## begin SELECTED EXCERPT

How to Scrape Google Search Results with Python

By Dirk Hoekstra on 28 Dec, 2020 - updated on 06 Mar, 2024

In this article, we're going to build a Google search result scraper in Python!

We'll start with creating everything ourselves. And then, we'll make our lives easier by implementing a SERP API.

Let's dive in!

Setting up the project

Let's start by creating a folder that will hold our project.

mkdir google-scraper
cd google-scraper
touch scraper.py

Next, we should have a way to retrieve the HTML of Google.

As a first test, I add the following code to get the HTML of the Google home page.

# Use urllib to perform the request
import urllib.request

url = 'https://google.com'

# Perform the request
request = urllib.request.Request(url)
raw_response = urllib.request.urlopen(request).read()

# Read the repsonse as a utf-8 string
html = raw_response.decode("utf-8")

print(html)

And when we run this, everything works as expected! 🎉

python3 main.py

// A lot of HTML gibberish here

Getting a Search Result page

We've got the HTML of the Google home page. But, there is not a lot of interesting information there.

Let's update our script to get a search result page.

The url format of Google is https://google.com/search?q=Your+Search+Query

Note that spaces are replaced with + symbols.

For the next step, I update the url variable to a question that has been burning on my mind: "What is the answer to life the universe and everything"

url = 'https://google.com/search?q=What+is+the+answer+to+life+the+universe+and+everything'

Let's run the program and see the result.

python3 scraper.py

urllib.error.HTTPError: HTTP Error 403: Forbidden

Hmm, something is going wrong.

It turns out that Google is no too keen on automated programs getting the search result page.

A solution is to mask the fact that we are an automated program by setting a normal User-Agent header.

# Use urllib to perform the request
import urllib.request

url = 'https://google.com/search?q=What+is+the+answer+to+life+the+universe+and+everything'

# Perform the request
request = urllib.request.Request(url)

# Set a normal User Agent header
request.add_header('User-Agent', 'Mozilla/5.0 (Macintosh; Intel Mac OS X 10_15_6) AppleWebKit/537.36 (KHTML, like Gecko) Chrome/87.0.4280.88 Safari/537.36')

## end SELECTED EXCERPT
## begin DATASET CONTENT

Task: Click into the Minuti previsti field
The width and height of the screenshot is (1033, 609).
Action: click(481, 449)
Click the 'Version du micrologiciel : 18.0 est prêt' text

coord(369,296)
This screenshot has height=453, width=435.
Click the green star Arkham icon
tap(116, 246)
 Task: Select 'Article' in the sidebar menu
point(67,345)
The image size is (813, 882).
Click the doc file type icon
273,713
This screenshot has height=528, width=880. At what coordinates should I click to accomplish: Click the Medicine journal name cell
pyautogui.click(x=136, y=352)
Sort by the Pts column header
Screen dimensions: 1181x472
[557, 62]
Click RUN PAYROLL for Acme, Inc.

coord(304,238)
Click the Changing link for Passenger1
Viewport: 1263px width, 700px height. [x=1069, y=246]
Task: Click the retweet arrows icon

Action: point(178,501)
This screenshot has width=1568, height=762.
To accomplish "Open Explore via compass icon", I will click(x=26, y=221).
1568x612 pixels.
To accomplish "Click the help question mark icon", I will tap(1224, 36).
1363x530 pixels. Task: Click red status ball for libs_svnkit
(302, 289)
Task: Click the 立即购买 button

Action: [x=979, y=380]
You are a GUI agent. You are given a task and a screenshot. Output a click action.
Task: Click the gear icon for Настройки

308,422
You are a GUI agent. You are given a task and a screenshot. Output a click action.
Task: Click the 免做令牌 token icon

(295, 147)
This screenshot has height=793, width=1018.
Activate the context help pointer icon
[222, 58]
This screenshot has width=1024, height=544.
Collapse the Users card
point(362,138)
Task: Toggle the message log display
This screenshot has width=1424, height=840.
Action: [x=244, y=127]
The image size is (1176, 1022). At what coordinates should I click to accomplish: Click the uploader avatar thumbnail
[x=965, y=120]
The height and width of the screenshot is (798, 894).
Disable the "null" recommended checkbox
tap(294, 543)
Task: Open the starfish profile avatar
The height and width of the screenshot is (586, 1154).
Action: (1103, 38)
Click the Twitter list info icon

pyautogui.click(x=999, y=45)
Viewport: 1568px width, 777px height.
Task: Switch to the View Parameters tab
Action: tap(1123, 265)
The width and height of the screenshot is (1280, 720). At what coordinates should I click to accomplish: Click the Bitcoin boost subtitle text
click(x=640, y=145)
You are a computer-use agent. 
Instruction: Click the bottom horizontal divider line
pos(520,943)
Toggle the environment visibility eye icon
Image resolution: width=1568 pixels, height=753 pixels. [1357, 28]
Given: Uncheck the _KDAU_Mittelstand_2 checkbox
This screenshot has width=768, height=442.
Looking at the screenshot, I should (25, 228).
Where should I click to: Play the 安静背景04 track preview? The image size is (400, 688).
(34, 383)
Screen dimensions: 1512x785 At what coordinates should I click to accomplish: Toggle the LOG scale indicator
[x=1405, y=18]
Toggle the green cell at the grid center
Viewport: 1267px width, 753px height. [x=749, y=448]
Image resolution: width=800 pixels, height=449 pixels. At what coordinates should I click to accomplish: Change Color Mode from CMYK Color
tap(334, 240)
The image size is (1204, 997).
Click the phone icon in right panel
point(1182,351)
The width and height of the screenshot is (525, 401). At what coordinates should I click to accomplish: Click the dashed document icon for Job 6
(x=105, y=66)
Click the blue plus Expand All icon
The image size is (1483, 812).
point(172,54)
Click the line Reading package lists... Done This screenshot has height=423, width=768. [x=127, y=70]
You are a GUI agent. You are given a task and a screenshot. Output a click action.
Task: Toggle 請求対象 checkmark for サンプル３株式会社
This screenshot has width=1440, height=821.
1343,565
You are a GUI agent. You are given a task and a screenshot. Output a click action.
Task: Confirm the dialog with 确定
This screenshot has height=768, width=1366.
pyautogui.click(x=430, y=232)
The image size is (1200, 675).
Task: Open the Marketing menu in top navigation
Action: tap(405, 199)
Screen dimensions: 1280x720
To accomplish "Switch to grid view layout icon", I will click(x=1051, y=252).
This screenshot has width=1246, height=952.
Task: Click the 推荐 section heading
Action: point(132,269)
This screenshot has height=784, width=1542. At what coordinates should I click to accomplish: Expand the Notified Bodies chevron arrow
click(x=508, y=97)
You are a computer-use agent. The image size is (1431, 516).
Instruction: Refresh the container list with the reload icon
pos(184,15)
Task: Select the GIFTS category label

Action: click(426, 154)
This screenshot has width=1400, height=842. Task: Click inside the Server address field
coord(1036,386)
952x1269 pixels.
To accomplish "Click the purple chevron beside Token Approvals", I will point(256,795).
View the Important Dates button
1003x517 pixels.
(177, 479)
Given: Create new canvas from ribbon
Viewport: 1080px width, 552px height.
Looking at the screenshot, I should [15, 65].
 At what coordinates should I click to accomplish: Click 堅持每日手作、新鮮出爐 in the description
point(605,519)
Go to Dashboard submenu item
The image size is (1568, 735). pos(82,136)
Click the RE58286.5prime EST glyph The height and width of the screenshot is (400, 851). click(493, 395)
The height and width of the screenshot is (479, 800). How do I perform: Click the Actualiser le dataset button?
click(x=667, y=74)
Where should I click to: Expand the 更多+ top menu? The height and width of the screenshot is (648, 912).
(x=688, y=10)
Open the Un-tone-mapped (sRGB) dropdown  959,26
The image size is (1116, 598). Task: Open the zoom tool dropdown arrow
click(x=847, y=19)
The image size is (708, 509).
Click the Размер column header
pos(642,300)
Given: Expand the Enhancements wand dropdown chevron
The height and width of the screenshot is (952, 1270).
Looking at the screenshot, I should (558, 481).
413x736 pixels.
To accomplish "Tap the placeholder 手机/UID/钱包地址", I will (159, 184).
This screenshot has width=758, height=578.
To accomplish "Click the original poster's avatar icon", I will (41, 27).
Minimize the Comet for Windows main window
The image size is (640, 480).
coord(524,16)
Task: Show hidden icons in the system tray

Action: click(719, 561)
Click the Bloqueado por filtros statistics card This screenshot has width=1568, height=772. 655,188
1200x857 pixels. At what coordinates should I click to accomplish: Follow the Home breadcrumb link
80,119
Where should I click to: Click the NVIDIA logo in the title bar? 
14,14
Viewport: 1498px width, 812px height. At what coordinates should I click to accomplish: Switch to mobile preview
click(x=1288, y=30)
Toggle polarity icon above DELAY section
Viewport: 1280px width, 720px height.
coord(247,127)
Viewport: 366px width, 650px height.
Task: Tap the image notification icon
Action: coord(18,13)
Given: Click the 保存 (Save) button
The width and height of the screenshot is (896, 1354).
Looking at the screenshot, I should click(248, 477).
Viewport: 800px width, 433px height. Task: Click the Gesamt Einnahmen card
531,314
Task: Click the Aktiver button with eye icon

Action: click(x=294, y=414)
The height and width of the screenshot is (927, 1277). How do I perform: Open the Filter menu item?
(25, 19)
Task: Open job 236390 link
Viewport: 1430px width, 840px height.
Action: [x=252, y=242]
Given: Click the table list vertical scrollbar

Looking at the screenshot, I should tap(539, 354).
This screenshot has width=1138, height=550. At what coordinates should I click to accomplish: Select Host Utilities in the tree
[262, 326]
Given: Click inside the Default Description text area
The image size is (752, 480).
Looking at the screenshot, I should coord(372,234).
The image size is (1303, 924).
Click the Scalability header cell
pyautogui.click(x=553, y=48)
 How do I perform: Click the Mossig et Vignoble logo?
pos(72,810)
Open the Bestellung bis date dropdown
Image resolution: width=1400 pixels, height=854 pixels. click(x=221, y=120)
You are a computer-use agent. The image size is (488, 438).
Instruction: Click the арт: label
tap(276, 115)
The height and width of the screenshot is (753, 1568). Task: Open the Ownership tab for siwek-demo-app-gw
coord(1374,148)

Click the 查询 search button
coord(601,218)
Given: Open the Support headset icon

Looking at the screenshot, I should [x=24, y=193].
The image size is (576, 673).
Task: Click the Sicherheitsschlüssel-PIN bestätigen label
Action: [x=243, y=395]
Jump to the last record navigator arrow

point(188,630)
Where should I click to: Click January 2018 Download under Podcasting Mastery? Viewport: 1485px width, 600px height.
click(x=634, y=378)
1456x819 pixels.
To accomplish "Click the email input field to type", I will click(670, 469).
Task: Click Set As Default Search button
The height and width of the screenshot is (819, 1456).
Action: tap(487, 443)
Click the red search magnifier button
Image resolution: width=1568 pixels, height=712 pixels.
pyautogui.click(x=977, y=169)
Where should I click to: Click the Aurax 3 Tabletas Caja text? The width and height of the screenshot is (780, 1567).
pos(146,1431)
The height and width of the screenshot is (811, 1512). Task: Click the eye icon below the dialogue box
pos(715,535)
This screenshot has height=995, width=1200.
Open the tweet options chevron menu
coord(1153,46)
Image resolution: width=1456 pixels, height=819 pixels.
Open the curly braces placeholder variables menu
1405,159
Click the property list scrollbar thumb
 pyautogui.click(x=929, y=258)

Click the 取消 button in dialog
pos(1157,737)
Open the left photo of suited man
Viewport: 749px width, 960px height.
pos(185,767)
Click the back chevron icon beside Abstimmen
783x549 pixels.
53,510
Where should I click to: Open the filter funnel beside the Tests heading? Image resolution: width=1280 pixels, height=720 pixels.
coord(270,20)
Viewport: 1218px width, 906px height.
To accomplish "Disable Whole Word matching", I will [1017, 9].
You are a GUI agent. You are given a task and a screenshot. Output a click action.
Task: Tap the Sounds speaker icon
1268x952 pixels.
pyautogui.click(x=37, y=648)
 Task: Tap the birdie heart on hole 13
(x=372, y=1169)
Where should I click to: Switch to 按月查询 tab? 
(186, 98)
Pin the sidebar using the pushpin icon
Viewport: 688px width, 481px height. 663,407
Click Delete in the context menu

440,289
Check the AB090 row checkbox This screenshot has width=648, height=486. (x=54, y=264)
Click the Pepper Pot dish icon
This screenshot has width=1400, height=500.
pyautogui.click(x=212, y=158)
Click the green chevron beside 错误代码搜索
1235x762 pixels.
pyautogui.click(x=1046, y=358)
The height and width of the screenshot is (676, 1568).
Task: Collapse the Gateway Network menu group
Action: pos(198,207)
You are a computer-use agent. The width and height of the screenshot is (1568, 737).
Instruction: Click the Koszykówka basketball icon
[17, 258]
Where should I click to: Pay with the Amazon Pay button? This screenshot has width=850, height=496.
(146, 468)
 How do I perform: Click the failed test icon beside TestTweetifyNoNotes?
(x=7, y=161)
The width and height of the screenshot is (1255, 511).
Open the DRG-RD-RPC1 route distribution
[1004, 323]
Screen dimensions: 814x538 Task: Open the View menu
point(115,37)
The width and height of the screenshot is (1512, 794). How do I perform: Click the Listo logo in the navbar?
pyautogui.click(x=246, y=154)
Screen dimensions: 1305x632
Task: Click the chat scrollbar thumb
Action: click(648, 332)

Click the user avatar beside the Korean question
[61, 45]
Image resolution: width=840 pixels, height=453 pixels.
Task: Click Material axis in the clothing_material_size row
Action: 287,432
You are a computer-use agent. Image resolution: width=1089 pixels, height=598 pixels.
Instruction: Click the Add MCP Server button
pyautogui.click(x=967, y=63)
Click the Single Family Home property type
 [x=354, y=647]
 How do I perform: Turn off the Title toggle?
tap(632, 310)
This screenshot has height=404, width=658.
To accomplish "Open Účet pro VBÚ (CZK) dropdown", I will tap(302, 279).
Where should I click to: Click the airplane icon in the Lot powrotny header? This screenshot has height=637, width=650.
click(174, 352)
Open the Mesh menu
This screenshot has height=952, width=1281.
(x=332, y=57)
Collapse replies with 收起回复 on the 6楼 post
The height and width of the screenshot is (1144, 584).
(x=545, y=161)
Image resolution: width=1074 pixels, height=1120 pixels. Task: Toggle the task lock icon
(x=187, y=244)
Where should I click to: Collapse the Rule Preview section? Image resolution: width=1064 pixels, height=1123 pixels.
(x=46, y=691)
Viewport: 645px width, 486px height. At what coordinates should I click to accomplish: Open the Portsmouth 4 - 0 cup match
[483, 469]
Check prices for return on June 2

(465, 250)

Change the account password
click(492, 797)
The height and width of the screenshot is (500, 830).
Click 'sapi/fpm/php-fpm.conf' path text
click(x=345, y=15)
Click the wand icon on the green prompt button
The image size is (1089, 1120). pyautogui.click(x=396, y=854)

## end DATASET CONTENT

- **INSTRUCTION**
Answer these questions about the Google scraping tutorial:
1. In Google's search URL format, what replaces spaces?
2. What error appeared when the script first requested the search result page?
3. Which header does the tutorial set to mask the fact that the program is automated?

- **EXPECTED OUTPUT**
1. + symbols.
2. urllib.error.HTTPError: HTTP Error 403: Forbidden.
3. A normal User-Agent header.